In the background, another big idea has been gathering support, with much more potential to have an impact soon. A growing number in Beijing are calling for some of the reserves to be channelled to the Bric nations (Brazil, Russia, India and China) and other developing countries. This is not just about snapping up oilfields and copper mines on the cheap, as China has been doing all decade. The stated goal is much bigger: to use the reserves to help stimulate a new cycle of development and trade with the developing world.

The discussion has largely come from China's flourishing think-tank world. Over the summer the economist Xu Shanda, who used to run the federal tax bureau, called for the creation of a Chinese "Marshall plan" to lend money to Africa, Asia and Latin America to boost living standards in those regions and create demand for Chinese products to replace struggling US and European customers...

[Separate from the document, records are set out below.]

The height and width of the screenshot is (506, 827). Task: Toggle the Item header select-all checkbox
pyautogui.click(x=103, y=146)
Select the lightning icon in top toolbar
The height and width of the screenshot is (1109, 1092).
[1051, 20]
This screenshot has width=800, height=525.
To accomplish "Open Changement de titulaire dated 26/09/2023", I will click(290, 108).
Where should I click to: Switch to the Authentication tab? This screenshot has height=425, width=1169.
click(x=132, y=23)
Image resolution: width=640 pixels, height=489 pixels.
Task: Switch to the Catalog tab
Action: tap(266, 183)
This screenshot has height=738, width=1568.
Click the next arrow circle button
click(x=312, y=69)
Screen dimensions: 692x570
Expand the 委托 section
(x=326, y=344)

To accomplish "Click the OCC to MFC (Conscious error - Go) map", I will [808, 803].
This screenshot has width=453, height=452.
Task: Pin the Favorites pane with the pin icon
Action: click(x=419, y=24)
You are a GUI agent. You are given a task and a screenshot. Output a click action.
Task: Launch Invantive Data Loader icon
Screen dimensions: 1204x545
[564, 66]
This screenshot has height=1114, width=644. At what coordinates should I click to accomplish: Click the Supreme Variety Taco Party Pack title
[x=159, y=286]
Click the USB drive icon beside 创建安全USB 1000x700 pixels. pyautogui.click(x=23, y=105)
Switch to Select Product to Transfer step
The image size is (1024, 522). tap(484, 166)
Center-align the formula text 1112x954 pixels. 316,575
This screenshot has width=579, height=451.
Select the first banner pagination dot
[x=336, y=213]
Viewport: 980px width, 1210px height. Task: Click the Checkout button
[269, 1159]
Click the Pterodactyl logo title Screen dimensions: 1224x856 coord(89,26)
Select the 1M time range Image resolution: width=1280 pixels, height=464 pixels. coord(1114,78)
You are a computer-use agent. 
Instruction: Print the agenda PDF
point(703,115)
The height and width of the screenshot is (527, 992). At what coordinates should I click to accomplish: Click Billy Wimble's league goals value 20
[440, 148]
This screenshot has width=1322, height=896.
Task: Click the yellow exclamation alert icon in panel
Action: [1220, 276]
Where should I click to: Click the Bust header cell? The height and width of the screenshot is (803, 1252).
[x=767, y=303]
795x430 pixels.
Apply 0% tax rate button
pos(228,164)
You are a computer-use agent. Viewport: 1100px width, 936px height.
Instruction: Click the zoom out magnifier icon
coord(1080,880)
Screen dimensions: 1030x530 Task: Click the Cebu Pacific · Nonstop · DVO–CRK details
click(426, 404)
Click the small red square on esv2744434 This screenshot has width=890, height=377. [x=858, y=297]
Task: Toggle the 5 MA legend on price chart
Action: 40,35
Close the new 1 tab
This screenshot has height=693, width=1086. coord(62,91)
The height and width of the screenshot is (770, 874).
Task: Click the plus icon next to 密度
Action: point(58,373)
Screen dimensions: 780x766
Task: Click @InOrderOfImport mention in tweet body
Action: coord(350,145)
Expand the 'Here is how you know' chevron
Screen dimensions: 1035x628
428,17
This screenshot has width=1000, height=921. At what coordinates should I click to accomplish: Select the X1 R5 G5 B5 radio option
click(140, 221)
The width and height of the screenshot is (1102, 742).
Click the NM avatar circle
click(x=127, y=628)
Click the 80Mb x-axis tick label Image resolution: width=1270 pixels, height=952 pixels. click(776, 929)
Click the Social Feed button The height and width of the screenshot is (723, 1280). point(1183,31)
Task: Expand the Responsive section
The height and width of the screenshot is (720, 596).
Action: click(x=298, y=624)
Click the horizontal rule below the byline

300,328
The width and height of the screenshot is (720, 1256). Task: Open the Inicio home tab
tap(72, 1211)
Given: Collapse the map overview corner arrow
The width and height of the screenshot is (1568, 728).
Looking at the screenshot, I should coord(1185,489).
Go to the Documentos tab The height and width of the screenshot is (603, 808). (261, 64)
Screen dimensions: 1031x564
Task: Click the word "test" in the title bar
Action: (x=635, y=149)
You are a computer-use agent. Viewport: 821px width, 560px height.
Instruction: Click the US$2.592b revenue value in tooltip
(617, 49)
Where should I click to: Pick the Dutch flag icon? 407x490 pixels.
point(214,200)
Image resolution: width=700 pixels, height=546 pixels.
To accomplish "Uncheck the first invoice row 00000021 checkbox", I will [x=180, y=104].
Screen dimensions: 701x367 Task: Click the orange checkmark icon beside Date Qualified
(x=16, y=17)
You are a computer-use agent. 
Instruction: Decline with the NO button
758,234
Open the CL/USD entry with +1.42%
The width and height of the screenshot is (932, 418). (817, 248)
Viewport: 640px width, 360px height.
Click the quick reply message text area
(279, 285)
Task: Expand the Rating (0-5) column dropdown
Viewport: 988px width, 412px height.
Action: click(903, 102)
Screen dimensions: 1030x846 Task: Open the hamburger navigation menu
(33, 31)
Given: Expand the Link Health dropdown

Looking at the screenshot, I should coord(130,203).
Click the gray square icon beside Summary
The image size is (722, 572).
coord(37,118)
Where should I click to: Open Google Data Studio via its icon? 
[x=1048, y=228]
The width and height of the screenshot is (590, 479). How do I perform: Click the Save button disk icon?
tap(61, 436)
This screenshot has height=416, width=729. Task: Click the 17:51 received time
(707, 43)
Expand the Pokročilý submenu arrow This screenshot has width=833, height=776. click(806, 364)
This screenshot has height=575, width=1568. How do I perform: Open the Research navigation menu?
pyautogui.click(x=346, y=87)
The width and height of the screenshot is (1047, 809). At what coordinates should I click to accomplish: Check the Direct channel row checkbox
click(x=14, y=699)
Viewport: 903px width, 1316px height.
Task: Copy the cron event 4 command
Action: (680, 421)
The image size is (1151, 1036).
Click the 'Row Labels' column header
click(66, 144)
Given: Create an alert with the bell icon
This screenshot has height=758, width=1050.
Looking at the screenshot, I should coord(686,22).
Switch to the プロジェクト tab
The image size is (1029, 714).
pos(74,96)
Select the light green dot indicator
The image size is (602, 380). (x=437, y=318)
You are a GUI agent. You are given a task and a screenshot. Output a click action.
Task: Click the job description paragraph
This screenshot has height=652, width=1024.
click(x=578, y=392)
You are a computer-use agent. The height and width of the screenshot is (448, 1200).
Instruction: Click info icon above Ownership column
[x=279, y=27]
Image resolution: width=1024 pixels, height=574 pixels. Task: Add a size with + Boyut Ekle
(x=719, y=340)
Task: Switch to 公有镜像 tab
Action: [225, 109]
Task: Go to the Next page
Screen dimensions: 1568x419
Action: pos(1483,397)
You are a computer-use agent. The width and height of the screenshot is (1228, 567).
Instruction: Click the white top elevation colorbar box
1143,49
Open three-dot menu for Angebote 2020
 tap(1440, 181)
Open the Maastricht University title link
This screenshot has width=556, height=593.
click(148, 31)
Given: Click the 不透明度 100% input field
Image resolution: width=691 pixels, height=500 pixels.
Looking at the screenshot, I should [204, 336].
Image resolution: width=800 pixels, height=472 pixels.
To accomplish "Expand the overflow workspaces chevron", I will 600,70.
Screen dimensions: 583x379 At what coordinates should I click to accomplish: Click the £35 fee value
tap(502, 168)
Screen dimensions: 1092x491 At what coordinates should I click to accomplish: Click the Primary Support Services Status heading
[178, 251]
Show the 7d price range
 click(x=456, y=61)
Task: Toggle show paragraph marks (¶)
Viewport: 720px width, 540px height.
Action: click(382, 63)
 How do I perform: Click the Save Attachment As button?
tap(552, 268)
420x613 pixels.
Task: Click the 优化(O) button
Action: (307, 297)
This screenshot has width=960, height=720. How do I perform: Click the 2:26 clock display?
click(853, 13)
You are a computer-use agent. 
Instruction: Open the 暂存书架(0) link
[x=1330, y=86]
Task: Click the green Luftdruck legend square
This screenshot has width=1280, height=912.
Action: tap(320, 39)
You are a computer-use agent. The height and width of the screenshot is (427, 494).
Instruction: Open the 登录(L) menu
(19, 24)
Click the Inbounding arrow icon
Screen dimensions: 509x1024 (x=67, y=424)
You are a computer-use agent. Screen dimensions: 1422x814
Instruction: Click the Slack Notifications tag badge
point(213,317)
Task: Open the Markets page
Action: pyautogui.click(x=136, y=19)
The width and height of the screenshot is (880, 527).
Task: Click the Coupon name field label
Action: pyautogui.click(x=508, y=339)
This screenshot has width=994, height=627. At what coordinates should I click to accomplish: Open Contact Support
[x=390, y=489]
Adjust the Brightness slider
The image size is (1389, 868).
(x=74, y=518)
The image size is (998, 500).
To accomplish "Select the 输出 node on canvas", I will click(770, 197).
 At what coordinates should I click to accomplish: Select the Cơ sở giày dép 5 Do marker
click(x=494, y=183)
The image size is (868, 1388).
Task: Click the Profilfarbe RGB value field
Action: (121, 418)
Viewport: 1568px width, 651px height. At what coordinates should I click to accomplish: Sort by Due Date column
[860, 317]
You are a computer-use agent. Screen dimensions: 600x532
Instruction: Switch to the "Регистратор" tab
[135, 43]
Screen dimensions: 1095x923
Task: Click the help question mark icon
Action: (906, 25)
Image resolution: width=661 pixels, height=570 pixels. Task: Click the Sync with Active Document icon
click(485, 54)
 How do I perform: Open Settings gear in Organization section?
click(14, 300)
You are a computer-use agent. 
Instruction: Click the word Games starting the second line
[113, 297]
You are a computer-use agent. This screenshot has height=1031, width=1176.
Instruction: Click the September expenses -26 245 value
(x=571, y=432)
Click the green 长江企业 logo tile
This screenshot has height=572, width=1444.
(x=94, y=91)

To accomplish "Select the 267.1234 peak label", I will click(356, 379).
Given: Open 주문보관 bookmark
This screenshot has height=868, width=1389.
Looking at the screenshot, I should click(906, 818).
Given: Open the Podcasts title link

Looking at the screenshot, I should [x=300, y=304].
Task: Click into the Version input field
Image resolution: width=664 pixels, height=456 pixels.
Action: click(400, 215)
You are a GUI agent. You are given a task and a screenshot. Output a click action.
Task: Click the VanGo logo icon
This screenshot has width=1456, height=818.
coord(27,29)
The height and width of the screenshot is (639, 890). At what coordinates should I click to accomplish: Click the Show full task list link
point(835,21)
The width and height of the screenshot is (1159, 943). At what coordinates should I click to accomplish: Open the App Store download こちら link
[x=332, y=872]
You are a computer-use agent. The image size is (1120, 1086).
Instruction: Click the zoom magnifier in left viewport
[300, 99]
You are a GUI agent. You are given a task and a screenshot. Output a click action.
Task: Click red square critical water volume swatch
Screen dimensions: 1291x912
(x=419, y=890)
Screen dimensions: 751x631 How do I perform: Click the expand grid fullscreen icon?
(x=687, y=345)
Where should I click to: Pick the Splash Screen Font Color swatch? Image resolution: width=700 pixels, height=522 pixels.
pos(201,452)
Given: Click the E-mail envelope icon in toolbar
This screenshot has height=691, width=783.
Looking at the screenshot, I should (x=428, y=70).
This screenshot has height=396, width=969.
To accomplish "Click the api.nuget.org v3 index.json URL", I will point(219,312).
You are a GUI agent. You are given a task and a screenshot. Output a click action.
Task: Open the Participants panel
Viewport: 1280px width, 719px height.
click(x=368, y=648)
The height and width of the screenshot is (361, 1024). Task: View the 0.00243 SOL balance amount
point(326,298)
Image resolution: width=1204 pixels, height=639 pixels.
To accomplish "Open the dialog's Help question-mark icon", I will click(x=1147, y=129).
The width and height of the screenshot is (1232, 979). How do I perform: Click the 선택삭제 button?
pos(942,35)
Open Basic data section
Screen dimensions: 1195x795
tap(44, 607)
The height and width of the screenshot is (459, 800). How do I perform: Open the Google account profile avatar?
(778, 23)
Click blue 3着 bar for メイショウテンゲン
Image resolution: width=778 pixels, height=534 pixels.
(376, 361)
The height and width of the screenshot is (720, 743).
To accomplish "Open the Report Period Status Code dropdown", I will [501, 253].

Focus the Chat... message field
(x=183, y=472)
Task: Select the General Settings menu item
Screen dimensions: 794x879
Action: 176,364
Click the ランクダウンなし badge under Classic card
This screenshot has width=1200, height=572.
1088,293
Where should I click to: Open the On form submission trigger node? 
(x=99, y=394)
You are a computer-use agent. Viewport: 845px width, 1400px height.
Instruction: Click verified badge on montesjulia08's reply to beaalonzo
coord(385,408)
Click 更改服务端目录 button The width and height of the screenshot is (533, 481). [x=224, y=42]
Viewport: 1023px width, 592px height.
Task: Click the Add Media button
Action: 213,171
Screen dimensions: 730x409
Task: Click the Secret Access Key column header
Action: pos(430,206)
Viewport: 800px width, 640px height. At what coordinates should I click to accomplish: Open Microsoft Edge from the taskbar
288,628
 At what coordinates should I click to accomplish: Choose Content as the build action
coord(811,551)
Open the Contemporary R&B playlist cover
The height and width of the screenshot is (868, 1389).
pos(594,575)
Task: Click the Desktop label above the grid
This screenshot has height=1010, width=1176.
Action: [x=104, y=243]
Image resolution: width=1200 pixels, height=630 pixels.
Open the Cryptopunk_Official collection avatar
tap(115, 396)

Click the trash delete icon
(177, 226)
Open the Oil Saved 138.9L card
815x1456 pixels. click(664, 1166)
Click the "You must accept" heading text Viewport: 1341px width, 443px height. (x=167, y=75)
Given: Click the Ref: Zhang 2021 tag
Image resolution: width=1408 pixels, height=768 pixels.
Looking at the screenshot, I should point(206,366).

Hu Xiaolian, deputy governor of the central bank, proposed at a Group of 20 meeting the creation of a "supra-sovereign-wealth investment fund" that would invest foreign exchange reserves in developing countries to allow "these countries to serve as new engines in global recovery and growth". Justin Yifu Lin, the Chinese academic who is now the World Bank's chief economist, said in an interview last week with Caijing magazine that Chinese companies should step up investment in Africa and south-east Asia, including outsourcing some low-end manufacturing, to boost consumer demand.